== MATERIAL ==
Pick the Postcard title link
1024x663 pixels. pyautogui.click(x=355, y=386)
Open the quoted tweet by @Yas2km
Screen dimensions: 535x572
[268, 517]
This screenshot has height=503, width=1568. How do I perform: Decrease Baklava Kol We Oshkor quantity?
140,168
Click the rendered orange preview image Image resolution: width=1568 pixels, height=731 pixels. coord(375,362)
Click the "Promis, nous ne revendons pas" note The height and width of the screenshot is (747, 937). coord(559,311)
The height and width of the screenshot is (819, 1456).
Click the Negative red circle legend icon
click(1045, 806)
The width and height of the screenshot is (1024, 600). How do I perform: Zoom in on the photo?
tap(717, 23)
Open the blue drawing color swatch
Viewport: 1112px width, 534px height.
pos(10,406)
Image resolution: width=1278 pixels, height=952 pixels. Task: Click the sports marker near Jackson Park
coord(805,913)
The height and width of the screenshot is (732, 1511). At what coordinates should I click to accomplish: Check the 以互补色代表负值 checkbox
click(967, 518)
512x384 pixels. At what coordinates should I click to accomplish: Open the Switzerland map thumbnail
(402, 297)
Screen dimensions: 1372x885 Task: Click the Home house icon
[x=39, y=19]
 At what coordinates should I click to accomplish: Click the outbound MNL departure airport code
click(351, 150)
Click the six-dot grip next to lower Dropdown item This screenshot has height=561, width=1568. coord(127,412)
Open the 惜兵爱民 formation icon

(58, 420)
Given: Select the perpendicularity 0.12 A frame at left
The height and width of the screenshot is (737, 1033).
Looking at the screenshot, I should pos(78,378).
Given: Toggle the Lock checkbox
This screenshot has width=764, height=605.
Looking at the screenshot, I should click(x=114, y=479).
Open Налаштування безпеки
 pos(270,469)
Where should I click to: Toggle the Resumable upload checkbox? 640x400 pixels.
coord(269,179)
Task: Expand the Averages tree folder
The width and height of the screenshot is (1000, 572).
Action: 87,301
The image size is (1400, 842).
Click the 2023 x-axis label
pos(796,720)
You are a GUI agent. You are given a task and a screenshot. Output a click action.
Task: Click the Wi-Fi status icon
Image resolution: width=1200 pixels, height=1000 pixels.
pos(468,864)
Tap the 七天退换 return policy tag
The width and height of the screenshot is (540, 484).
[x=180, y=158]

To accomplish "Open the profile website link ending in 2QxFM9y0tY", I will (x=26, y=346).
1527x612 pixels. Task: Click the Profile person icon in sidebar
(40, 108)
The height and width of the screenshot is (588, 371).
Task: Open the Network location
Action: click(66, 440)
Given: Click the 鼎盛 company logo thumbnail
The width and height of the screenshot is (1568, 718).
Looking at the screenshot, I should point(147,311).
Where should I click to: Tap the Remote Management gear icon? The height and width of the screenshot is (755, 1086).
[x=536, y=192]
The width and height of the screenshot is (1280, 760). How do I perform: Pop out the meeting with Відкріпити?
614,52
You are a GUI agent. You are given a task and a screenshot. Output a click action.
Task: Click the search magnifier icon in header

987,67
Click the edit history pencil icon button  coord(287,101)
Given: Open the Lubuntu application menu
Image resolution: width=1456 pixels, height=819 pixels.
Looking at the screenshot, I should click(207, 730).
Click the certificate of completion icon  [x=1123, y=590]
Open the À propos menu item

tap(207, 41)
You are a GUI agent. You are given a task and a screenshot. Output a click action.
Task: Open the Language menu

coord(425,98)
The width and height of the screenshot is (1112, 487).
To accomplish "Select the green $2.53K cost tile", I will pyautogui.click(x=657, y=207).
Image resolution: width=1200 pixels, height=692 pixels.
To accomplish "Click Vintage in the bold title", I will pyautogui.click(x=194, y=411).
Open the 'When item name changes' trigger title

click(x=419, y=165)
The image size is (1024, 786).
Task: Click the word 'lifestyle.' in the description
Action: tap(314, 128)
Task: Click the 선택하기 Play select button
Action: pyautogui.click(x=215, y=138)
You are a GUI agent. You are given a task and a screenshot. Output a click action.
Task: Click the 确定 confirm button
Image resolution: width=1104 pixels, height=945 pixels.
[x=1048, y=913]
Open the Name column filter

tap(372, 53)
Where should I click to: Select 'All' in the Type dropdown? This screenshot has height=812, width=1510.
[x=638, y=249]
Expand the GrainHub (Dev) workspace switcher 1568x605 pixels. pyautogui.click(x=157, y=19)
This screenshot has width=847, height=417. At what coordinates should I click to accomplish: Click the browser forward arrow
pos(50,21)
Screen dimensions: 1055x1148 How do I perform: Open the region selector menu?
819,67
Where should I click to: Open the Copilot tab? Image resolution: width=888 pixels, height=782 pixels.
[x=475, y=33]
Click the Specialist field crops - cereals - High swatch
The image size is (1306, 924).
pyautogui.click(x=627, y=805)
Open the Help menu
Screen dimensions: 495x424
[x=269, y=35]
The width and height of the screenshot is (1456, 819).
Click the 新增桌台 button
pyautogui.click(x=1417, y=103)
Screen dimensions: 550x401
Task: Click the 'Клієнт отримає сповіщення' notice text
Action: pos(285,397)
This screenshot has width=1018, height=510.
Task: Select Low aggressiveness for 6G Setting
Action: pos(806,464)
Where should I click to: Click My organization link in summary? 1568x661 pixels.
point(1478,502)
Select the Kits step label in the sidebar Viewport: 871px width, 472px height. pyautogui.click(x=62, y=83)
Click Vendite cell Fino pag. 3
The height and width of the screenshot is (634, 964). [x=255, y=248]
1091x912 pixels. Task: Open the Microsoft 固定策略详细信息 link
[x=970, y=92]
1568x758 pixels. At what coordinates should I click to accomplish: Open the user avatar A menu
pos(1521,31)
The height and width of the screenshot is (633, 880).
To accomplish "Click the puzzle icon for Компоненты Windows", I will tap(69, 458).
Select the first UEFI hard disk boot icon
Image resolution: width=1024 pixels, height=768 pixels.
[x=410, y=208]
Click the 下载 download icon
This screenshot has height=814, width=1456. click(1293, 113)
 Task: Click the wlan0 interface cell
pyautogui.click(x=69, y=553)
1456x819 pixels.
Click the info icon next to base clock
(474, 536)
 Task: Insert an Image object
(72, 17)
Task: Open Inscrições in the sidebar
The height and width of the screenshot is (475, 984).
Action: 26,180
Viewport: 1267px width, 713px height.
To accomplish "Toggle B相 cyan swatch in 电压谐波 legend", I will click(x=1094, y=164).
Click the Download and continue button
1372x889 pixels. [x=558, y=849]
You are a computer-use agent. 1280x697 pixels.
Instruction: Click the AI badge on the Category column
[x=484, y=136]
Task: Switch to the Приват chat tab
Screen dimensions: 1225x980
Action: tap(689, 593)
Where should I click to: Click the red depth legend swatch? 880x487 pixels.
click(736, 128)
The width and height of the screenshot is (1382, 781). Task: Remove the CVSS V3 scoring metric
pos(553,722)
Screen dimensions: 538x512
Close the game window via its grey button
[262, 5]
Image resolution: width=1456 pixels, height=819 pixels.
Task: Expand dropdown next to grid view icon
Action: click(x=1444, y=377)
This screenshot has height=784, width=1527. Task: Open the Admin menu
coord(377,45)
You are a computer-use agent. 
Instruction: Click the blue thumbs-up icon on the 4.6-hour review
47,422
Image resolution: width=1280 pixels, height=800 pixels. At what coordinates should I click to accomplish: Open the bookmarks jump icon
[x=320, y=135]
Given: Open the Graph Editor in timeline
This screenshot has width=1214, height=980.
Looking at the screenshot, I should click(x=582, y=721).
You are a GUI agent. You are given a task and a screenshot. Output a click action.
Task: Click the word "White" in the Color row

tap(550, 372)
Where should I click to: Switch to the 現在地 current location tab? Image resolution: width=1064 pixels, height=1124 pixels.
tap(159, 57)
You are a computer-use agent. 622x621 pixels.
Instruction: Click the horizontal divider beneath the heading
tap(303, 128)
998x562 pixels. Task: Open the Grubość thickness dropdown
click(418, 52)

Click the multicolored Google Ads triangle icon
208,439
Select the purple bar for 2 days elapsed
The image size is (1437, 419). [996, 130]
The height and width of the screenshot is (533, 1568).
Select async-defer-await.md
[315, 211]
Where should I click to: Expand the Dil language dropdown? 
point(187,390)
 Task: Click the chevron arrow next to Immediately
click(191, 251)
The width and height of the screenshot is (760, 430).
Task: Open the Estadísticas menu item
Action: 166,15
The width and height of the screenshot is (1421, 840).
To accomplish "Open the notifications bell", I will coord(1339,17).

== TASK DETAILS ==
Retype the records above between the line containing "Given: Click the 鼎盛 company logo thumbnail" and the line containing "Looking at the screenshot, I should point(147,311).", inclusive.

== ANSWER TO THE EXERCISE ==
Given: Click the 鼎盛 company logo thumbnail
The width and height of the screenshot is (1568, 718).
Looking at the screenshot, I should point(147,311).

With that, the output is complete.